BY William B. McGregor
2013-03-07
Title | The Languages of the Kimberley, Western Australia PDF eBook |
Author | William B. McGregor |
Publisher | Routledge |
Pages | 401 |
Release | 2013-03-07 |
Genre | Political Science |
ISBN | 1134396023 |
The Kimberley, the far north-west of Australia, is one of the most linguistically diverse regions of the continent. Some fifty-five Aboriginal languages belonging to five different families are spoken within its borders. Few of these languages are currently being passed on to children, most of whom speak Kriol (a new language that arose about half a century ago from an earlier Pidgin English) or Aboriginal English (a dialect of English) as their mother tongue and usual language of communication. This book describes the Aboriginal languages spoken today and in the recent past in this region.
BY Kirsty Gillespie
2017-07-17
Title | A Distinctive Voice in the Antipodes PDF eBook |
Author | Kirsty Gillespie |
Publisher | ANU Press |
Pages | 519 |
Release | 2017-07-17 |
Genre | Music |
ISBN | 1760461121 |
This volume of essays honours the life and work of Stephen A. Wild, one of Australia’s leading ethnomusicologists. Born in Western Australia, Wild studied at Indiana University in the USA before returning to Australia to pursue a lifelong career with Indigenous Australian music. As researcher, teacher, and administrator, Wild’s work has impacted generations of scholars around the world, leading him to be described as ‘a great facilitator and a scholar who serves humanity through music’ by Andrée Grau, Professor of the Anthropology of Dance at University of Roehampton, London. Focusing on the music of Aboriginal Australia and the Pacific Islands, and the concerns of archiving and academia, the essays within are authored by peers, colleagues, and former students of Wild. Most of the authors are members of the Study Group on Music and Dance of Oceania of the International Council for Traditional Music, an organisation that has also played an important role in Wild’s life and development as a scholar of international standing.
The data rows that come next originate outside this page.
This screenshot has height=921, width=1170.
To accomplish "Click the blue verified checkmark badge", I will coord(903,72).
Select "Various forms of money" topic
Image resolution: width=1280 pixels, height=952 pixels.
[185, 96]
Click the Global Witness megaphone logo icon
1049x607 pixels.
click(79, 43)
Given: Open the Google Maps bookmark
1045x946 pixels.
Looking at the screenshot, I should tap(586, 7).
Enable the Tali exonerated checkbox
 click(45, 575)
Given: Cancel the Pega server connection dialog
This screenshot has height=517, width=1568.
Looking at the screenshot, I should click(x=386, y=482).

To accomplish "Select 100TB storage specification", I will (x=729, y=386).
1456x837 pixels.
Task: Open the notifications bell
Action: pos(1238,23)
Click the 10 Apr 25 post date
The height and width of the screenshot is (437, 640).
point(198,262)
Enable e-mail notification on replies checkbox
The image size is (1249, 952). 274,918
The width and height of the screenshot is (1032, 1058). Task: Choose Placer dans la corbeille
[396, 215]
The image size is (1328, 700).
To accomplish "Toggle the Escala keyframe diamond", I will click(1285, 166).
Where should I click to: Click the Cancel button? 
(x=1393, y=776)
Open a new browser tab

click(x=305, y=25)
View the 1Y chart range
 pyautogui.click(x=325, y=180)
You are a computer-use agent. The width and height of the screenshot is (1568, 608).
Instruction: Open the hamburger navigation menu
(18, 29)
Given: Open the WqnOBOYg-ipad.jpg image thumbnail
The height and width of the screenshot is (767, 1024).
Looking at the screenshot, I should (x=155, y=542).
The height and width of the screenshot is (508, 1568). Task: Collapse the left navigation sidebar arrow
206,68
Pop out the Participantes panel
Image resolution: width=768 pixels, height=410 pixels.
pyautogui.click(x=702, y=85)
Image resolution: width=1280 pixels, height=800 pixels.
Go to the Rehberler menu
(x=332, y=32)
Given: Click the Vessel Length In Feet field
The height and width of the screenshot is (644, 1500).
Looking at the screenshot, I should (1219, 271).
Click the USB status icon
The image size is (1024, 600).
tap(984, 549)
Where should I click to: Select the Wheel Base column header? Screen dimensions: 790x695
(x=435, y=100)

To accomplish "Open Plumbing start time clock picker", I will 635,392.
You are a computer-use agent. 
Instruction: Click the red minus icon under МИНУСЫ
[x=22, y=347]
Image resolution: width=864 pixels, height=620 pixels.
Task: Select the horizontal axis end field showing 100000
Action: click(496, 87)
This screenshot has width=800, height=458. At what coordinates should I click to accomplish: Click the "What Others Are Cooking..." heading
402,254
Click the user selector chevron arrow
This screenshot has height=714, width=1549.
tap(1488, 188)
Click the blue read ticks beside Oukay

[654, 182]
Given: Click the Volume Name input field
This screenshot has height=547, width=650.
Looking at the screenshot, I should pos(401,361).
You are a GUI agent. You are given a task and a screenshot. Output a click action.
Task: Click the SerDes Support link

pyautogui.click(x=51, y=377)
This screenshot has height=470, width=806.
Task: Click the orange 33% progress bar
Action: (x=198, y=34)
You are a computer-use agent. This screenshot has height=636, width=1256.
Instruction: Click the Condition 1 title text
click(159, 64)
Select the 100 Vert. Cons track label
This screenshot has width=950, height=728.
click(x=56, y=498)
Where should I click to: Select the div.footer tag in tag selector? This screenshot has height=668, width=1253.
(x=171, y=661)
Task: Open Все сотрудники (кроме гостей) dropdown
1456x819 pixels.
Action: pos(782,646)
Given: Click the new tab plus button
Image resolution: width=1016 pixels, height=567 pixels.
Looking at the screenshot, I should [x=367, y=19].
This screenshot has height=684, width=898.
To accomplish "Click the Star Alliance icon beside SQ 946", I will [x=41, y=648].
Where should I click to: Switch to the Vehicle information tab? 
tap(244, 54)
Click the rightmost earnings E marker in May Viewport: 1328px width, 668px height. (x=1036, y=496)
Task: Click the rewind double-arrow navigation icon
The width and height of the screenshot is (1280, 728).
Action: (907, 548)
Ranging in scope from the musicological to the anthropological—from technical musical analyses to observations of the sociocultural context of music—these essays reflect not only on the varied and cross-disciplinary nature of Wild’s work, but on the many facets of ethnomusicology today.
BY Nicholas Thieberger
2011-11-24
Title | The Oxford Handbook of Linguistic Fieldwork PDF eBook |
Author | Nicholas Thieberger |
Publisher | OUP Oxford |
Pages | 560 |
Release | 2011-11-24 |
Genre | Language Arts & Disciplines |
ISBN | 0191632821 |
This book offers a state-of-the-art guide to linguistic fieldwork, reflecting its collaborative nature across the subfields of linguistics and disciplines such as astronomy, anthropology, biology, musicology, and ethnography. Experienced scholars and fieldworkers explain the methods and approaches needed to understand a language in its full cultural context and to document it accessibly and enduringly. They consider the application of new technological approaches to recording and documentation, but never lose sight of the crucial relationship between subject and researcher. The book is timely: an increased awareness of dying languages and vanishing dialects has stimulated the impetus for recording them as well as the funds required to do so. The handbook is an indispensible source, guide, and reference for everyone involved in linguistic and cultural work.